Disclaimer: I am one of the older baby-boomers, born in 1947. I retired some time ago when the company I worked for went bust, and I live on my company pension and my savings built up while working. When I claim my state pension next year, it will be significantly less than the taxes I pay, so I claim that I will be paying for my own state pension!
My issue with the book's analysis is illustrated (for example) by a key chapter: "4: Spending the Kid's inheritance". Table 1 identifies the net housing wealth of various age groups. To quote his interpretation: "The table shows that half of all [this] wealth ... belongs to the the baby-boomers and only about ... 15 per cent to everyone under 44". If true, this implies that, as a whole, this huge number of young people just haven't got a start on the housing ladder. But this is a poor interpretation of the table, and the real message is very different. Taking the GROSS housing values (prices of bricks and mortar) for the different age groups (ignoring mortgages), the figures are: under 35 years, 11%; 35-44, 21%; 45-54, 21%; 55-64, 19%; and 65+, 25%. So (perhaps because of his definition of baby-boomers spanning 20 years), the baby-boomers have about 40% and the up-to-44s have 32%. In terms of the values of the houses they own (albeit with mortgages) this appear to be a very high value for the up-to-44s, and even high for the under 35s. My house when I was under 35 was a tiny rubbish house on a poor estate, only worth now perhaps a quarter or less of my current house.

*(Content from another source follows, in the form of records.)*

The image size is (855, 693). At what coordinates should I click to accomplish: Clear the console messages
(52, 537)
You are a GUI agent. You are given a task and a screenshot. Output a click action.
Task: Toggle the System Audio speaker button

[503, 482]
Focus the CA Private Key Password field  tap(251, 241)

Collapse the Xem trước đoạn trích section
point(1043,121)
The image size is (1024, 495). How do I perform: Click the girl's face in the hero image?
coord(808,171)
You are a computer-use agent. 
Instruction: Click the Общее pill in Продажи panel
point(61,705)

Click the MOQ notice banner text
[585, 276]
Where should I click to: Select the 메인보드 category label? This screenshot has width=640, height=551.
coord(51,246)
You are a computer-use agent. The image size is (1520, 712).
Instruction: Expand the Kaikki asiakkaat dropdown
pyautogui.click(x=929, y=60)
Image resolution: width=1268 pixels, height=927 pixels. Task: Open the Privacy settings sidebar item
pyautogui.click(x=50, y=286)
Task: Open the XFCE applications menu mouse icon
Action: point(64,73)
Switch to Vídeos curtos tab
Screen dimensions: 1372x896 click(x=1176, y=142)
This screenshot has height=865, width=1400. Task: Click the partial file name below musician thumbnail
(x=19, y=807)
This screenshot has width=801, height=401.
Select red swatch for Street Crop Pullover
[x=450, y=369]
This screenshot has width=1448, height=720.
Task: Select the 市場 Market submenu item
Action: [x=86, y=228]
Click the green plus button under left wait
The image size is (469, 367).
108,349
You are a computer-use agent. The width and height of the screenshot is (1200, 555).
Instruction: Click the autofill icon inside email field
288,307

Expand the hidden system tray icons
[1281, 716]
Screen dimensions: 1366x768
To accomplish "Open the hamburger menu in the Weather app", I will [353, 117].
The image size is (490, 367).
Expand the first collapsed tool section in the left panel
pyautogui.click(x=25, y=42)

What he has done is subtract the values of the mortgages to produce his quote. What the table is really saying is "there isn't a large difference in bricks and mortar values for the various age groups, (in fact, the 35-44 value is greater than the 55-64 value!), but young people haven't paid off their mortgages, whereas to a large extent the 55-64 and especially the 65+ groups have done so". Wow! So people nearing retirement and after retirement tend to pay off their mortgages, while younger people haven't yet done so! Who would have thought it? (When I bought my current house at the age of 40, I had a 19.5 year mortgage so that it would be paid off by the time I was 60). But this interpretation doesn't support his thesis.
Another problem with this book is that is treats the baby-boom cohort as a sort of "collective intelligence", to which criticism can be applied, injunctions be made, and motives assigned. Apart from the book's sub-title itself, there is "the boomers increasingly came to think of their house as ... their own personal goldmine"; "however, we [the author is a baby-boomer] thought we were richer and ... we all became alchemists, converting paper increases in the value of our homes into extra money to spend". (Etc). Perhaps he and some others did that, but many of us didn't.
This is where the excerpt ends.